Erin Stein: So, cortisol, it’s important.
Gillian Goddard: Very important, one of the most important hormones we have.
Erin Stein: Pretty important. Pretty good.
Gillian Goddard: Pretty good, but a Goldilocks thing, you don't want too little and you don't want too much.
Erin Stein: Thinking about this, I'm like, well, if it increases your heart rate in a way it sounds like exercise, right? Like it's good for you to have extra blood flow and higher heart rate, except that you're not supposed to exercise 24/7 either, right?
Gillian Goddard: Right, correct. And your heart can't beat at a high rate 24/7. Yeah.
Erin Stein: So, it's the same as all things. You don't want to have too much happening. You don't want to have your cortisol at a high all the time. But the takeaway is that you're not treating the cortisol per se.
Gillian Goddard: You're treating the thing that is causing it.
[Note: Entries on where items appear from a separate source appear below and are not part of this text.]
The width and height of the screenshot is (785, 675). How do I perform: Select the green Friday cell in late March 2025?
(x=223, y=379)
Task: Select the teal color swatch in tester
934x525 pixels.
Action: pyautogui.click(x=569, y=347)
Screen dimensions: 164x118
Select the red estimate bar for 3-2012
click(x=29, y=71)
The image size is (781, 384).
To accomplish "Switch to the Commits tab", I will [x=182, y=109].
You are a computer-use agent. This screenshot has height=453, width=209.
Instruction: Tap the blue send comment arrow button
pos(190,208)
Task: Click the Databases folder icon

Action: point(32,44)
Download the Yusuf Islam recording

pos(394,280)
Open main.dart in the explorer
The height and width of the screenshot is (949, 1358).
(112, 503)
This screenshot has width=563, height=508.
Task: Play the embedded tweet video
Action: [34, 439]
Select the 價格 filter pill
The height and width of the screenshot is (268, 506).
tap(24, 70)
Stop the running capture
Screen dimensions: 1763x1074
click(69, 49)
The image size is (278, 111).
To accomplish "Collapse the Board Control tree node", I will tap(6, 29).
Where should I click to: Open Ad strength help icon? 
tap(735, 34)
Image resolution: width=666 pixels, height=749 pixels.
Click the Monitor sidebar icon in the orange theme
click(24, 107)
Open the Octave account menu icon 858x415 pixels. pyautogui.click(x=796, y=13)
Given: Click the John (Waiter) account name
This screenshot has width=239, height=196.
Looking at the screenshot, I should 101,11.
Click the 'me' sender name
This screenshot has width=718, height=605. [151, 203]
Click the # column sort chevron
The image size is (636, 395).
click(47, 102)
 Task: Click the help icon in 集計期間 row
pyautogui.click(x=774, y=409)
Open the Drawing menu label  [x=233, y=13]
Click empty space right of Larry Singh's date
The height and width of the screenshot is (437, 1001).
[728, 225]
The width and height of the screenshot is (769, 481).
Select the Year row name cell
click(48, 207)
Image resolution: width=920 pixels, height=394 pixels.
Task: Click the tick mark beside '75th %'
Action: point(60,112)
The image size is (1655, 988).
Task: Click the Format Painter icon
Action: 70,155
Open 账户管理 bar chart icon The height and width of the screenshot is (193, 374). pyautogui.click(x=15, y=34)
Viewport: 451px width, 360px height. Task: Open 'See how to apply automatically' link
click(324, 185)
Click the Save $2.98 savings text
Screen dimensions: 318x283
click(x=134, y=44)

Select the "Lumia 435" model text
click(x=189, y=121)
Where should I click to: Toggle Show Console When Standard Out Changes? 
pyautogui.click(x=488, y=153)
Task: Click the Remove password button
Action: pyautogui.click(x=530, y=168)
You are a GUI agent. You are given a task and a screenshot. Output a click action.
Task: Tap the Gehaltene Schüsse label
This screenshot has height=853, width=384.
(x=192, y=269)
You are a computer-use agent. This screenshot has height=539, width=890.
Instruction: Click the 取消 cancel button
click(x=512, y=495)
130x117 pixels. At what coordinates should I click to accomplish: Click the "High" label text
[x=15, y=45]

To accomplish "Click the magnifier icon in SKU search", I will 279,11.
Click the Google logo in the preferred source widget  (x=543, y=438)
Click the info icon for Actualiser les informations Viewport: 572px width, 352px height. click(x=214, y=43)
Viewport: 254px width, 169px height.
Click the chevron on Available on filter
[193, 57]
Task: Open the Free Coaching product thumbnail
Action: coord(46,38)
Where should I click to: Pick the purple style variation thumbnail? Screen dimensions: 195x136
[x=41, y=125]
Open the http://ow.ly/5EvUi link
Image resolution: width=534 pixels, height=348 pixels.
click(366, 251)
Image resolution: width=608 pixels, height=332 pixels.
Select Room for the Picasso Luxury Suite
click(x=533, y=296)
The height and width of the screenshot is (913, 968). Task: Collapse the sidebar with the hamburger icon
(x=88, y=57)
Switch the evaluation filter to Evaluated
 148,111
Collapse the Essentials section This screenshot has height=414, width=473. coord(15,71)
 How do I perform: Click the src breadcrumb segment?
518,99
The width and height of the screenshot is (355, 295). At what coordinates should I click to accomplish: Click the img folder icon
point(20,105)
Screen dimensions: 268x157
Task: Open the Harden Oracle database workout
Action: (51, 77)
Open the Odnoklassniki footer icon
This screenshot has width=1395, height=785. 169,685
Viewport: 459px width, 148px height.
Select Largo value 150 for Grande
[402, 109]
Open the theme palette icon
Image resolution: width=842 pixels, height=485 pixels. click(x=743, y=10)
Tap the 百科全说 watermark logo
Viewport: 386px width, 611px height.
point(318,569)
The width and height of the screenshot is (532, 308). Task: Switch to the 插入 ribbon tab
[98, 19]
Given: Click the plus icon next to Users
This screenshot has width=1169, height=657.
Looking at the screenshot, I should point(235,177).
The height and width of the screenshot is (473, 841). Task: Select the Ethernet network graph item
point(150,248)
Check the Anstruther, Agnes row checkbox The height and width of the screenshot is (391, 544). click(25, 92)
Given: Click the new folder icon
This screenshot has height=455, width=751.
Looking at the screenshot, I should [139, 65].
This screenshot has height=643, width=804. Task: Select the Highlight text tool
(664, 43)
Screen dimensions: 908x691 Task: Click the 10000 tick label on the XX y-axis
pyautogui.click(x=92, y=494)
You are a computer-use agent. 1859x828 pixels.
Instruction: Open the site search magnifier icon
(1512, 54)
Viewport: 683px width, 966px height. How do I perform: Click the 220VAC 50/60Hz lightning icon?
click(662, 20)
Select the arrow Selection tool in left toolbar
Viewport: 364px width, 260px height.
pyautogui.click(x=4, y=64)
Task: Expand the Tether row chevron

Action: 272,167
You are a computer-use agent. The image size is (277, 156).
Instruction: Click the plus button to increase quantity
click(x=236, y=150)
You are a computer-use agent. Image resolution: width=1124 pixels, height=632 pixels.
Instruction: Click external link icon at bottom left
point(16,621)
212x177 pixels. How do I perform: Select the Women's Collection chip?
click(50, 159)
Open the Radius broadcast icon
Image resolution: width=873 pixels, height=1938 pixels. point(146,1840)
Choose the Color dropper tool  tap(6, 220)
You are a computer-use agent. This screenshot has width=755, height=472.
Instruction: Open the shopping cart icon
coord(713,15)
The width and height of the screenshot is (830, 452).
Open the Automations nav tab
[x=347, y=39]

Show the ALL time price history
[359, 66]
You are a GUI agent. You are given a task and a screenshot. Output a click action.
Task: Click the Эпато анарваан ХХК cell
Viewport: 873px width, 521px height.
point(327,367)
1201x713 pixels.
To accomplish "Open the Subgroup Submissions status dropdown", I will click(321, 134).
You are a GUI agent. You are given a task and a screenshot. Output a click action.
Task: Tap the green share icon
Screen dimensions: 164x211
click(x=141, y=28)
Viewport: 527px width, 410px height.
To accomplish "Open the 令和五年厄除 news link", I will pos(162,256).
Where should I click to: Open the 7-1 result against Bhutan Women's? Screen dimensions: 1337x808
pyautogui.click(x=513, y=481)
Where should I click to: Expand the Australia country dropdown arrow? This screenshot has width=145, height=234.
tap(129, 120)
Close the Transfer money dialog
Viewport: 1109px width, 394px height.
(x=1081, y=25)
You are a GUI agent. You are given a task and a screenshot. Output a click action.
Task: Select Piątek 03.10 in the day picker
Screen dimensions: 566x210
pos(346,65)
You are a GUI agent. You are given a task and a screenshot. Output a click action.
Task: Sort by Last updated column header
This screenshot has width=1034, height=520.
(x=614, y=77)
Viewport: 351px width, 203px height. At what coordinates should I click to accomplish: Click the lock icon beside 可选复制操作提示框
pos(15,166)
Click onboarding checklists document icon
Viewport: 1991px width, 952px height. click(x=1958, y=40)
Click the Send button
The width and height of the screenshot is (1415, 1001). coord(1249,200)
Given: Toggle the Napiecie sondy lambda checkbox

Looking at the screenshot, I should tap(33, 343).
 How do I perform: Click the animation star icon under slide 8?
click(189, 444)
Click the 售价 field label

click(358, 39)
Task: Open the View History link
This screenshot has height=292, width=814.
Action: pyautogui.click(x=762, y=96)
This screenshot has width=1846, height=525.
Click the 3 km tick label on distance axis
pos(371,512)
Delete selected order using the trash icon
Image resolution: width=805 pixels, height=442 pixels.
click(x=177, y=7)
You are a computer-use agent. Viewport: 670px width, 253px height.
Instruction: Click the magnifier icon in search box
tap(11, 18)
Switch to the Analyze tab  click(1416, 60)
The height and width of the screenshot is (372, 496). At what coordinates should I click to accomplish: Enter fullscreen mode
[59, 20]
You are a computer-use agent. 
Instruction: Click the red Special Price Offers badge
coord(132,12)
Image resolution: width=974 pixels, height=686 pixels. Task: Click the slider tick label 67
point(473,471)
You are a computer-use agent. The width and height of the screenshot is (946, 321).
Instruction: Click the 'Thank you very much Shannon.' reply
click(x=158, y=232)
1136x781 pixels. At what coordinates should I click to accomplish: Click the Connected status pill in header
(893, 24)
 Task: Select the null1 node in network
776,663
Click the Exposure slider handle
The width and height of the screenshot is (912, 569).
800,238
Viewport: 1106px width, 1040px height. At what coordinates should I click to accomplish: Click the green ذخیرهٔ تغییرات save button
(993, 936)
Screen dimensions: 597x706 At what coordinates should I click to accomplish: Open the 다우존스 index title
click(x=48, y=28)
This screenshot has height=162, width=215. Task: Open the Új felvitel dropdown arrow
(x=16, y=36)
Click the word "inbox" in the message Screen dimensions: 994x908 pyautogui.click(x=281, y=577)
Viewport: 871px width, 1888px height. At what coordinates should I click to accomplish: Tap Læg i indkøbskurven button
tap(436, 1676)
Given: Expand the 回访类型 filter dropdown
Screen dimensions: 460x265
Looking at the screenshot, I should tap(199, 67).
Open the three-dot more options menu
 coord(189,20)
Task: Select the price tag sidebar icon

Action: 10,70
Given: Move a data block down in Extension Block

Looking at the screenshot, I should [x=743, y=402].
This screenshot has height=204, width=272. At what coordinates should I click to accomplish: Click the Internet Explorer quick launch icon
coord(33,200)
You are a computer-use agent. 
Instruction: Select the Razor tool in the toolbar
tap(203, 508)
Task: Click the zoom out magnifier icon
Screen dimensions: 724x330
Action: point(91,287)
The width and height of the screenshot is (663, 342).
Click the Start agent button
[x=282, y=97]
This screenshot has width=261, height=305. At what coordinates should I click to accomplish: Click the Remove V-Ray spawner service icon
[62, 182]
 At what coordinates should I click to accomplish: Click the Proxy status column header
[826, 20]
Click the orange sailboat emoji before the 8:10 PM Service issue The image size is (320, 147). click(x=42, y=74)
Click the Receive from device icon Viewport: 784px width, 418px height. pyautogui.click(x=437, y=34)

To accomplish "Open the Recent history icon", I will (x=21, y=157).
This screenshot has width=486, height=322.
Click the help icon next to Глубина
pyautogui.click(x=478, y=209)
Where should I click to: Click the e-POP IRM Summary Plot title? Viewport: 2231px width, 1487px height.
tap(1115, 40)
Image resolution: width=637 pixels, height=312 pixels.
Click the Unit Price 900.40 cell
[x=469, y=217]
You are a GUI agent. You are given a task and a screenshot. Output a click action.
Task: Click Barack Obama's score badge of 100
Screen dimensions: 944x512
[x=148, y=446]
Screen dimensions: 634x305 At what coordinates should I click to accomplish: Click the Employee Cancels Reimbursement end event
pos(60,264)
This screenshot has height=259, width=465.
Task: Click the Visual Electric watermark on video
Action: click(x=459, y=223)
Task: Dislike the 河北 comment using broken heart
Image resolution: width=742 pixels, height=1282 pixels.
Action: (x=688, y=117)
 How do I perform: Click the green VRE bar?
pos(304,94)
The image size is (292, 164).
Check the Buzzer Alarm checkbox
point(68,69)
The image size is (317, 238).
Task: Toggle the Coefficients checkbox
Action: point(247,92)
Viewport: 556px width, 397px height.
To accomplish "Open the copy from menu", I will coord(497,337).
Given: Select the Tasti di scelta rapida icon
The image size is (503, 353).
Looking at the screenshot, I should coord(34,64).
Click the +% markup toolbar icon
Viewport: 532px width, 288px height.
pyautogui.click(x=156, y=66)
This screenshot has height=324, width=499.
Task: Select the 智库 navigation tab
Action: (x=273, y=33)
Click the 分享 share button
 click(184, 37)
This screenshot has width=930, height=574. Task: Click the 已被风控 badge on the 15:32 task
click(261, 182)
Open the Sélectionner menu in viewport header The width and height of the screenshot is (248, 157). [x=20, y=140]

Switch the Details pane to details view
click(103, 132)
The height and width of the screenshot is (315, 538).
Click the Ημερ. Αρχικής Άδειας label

Erin Stein: You're treating the thing that's causing it. And when you can't, there are situations where we can't control. Then you're treating the results you're basically calming your system down in whatever way you can. Right.
Gillian Goddard: Yeah. Yeah, I think that's a great way of explaining it.
Erin Stein: Because whether it's before or after, you need to calm all these things working in tandem as a system in whatever way works for you. And that may require professional support, highly recommend it. One of the things I forgot to say, one of the things I've started doing is just talking to friends a little more often.
Gillian Goddard: So that they can keep functioning. Yeah. highly recommend it. There's a lot of data around the importance of social contact, around things like laughing, around physical touch. But yeah, community support is, you know, having a good time.
Erin Stein: Yeah. Yeah. I'm getting most of my physical touch from the cats… just kidding. But it's really hard at this time of life to spend time with your friends because they don't all live down the hall, like on Friends, which I've always been like, who wants to live next door to me? Come on, people. I want easy access to someone to hang out with. But the reality, yeah.
Gillian Goddard: In retirement when I'm a widow, I'll live next door.
Erin Stein: We will live in our community house that we've already talked about. But just reminding myself, I do have friends and they do support me and, reaching out via text is one thing and everybody sends memes on social media. That's another thing, but it's been nice to just talk. Like I have one friend, we just started talking on the phone once a week. We live in different states, so we don't get to hang out that much, but just talking and catching up once a week is amazing. And I don't like talking on the phone. I don't like making phone calls, but chatting with a friend is really nice. And for me, venting about stuff has always been a stress reliever. I'm a huge gossip. There are studies about the benefits of gossip.
Gillian Goddard: Yeah. But see that's why this is so fun. I get to hang out and chat with a friend.
Erin Stein: It is! That's why we're doing it together. Exactly. So, you know, go chat with a friend.